Use a hash table for catcache.c's CatCList objects.
authorTom Lane <tgl@sss.pgh.pa.us>
Fri, 22 Mar 2024 21:13:53 +0000 (17:13 -0400)
committerTom Lane <tgl@sss.pgh.pa.us>
Fri, 22 Mar 2024 21:13:53 +0000 (17:13 -0400)
Up to now, all of the "catcache list" objects within a catalog cache
were just chained together on a single dlist, requiring O(N) time to
search.  Remarkably, we've not had serious performance problems with
that so far; but we got a complaint of a bad performance regression
from v15 in a case with a large number of roles in the system, which
traced down to O(N^2) total time when we probed N catcache lists.

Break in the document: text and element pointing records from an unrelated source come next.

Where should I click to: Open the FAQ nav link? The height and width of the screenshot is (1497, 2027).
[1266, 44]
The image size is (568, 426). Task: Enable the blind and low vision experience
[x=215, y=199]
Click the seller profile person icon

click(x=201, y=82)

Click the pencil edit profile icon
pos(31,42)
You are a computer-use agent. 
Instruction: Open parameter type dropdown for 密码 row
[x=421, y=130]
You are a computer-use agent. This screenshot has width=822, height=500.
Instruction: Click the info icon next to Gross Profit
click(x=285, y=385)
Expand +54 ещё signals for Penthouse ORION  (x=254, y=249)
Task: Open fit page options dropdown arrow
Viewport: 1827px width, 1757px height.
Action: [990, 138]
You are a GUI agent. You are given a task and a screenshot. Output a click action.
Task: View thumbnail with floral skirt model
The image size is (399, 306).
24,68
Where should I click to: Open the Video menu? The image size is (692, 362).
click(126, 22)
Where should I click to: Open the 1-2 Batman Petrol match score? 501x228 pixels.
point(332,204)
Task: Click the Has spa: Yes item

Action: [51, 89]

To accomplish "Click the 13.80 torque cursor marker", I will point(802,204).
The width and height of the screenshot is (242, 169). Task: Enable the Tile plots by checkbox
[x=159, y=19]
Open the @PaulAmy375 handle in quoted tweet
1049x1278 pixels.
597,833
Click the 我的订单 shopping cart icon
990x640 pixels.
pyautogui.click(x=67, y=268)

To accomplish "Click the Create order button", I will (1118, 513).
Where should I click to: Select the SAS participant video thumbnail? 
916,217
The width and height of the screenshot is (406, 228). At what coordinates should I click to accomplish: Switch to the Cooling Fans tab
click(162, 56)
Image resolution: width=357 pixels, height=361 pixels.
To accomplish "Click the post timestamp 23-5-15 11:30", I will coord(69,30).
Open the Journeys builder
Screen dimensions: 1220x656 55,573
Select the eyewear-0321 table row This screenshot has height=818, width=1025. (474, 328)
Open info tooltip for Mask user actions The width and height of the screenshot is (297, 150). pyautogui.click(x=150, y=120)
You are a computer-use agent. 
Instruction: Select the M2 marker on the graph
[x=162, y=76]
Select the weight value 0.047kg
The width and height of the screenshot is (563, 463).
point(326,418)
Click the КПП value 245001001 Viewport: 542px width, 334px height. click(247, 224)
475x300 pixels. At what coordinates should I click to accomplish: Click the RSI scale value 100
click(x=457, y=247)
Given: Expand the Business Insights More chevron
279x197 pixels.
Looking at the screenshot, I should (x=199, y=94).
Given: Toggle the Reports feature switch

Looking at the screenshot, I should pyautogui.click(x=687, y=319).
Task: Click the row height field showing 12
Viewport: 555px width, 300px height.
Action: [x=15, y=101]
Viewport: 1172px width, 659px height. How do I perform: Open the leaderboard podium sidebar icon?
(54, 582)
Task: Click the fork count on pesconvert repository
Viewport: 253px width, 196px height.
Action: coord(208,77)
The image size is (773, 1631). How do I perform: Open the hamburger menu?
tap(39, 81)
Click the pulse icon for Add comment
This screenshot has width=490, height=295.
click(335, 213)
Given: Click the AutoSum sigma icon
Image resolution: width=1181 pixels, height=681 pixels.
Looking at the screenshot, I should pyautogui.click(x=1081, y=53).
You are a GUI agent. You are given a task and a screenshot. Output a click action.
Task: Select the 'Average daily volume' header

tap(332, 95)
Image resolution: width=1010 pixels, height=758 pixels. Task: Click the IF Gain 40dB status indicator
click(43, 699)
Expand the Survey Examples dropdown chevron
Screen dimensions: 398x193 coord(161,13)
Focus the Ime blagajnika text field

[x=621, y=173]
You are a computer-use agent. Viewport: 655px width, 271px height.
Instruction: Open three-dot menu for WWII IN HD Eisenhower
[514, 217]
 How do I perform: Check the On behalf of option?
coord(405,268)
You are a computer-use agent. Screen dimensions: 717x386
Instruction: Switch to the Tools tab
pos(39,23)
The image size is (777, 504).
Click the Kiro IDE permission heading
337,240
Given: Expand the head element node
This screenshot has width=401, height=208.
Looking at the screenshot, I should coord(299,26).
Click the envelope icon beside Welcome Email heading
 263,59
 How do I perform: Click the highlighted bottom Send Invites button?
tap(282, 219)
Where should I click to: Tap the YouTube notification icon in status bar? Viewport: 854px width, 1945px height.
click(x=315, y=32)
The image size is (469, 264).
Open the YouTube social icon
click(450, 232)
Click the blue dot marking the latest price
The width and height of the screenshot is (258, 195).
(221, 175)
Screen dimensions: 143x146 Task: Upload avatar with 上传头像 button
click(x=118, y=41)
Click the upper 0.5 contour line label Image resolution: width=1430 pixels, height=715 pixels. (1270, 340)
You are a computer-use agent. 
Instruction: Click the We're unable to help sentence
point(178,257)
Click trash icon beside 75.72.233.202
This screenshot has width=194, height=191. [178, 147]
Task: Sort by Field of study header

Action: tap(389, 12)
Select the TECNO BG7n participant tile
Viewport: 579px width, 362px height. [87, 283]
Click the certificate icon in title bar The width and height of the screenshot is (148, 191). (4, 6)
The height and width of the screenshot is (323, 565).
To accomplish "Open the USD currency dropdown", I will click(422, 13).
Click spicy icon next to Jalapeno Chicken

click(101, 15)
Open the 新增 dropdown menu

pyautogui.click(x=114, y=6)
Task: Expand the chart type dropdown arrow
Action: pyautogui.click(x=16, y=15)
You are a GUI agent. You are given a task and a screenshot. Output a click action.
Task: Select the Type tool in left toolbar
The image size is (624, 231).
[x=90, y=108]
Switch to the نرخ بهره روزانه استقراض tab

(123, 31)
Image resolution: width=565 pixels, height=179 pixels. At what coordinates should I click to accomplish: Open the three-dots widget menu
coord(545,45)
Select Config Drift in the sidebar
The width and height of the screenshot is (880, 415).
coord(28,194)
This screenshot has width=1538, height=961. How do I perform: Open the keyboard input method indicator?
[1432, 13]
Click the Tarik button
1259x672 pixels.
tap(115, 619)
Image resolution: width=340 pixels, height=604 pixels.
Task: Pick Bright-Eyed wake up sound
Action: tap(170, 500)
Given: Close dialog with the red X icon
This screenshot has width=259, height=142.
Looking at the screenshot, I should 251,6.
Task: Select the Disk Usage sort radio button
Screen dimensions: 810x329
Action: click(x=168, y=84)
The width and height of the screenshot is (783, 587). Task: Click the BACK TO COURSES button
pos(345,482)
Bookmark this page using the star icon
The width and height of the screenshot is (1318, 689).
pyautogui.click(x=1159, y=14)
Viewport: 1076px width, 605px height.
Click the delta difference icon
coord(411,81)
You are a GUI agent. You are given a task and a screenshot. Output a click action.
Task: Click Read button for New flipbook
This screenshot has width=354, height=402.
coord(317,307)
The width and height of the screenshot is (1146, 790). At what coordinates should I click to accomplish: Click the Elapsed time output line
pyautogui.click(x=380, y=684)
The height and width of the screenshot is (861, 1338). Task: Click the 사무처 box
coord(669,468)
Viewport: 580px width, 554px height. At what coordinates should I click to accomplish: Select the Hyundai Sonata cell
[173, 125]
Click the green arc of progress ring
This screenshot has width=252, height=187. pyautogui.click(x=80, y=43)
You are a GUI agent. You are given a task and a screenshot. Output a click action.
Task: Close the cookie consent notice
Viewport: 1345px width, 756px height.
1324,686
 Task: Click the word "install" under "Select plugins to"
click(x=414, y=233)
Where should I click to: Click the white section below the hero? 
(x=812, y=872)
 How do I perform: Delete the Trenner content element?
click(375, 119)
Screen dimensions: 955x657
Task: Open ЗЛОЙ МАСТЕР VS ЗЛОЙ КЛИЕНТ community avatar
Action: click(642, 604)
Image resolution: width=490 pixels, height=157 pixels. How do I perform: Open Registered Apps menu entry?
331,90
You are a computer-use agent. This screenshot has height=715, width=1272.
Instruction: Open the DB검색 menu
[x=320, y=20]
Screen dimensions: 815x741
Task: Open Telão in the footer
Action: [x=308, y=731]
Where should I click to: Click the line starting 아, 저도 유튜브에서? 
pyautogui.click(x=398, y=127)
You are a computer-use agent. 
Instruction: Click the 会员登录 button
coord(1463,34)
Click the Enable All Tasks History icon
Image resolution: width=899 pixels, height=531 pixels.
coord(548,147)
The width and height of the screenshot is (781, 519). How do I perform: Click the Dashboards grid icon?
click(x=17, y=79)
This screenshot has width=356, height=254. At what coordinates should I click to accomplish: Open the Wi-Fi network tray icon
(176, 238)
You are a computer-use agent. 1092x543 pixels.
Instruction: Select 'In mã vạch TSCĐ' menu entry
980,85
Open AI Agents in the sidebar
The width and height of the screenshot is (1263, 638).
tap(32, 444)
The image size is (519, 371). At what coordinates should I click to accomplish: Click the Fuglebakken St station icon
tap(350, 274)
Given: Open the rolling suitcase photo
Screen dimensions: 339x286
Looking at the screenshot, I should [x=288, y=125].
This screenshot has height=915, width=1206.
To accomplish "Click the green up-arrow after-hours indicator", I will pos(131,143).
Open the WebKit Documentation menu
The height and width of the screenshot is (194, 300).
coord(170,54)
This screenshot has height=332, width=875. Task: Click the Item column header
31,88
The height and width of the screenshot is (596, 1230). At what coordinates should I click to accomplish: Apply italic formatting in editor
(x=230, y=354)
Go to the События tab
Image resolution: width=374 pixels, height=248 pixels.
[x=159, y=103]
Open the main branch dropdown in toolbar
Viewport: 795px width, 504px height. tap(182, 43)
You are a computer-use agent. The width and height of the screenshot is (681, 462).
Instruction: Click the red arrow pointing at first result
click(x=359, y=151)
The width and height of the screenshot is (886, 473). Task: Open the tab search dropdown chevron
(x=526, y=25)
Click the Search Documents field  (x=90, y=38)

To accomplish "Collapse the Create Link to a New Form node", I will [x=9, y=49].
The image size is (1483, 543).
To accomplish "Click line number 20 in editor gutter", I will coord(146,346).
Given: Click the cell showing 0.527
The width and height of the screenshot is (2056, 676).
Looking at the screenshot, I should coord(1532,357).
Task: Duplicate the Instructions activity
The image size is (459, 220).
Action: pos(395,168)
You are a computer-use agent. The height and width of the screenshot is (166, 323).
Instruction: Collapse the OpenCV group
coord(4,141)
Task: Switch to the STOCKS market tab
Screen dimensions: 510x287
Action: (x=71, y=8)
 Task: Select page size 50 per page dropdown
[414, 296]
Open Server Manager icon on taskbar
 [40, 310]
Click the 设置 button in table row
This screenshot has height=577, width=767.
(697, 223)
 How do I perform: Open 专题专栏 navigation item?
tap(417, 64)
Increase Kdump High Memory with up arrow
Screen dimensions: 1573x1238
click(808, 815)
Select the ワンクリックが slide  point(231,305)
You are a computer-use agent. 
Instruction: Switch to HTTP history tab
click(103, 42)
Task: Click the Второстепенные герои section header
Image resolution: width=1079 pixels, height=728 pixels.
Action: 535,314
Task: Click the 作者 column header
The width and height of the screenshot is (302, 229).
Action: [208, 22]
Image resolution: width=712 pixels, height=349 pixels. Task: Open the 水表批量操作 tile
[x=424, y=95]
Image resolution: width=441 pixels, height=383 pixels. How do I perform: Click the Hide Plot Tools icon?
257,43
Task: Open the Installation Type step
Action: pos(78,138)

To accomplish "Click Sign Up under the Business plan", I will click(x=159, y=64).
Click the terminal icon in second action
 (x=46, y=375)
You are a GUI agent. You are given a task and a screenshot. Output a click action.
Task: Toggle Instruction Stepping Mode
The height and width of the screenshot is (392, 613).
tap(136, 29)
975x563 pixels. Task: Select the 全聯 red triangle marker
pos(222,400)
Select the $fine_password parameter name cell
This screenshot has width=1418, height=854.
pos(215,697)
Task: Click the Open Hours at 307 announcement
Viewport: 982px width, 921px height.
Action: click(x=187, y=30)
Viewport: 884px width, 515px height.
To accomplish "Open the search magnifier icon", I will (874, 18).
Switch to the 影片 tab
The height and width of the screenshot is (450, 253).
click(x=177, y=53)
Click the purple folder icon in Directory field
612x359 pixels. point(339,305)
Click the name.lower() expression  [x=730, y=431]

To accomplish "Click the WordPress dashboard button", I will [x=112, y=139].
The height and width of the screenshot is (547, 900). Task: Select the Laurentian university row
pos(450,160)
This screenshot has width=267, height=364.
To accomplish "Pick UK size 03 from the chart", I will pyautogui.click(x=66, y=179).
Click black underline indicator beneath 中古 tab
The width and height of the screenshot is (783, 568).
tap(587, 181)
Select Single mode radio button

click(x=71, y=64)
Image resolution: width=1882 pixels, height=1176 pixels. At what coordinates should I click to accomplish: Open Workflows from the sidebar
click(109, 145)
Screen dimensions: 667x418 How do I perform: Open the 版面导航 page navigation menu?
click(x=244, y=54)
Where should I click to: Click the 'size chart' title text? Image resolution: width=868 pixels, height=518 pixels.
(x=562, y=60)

Replace that data structure with a hashtable having an enlargeable
number of dlists, in an exactly parallel way to the data structure
we've used for years for the plain CatCTup cache members.  The extra
cost of maintaining a hash table seems negligible, since we were
already computing a hash value for list searches.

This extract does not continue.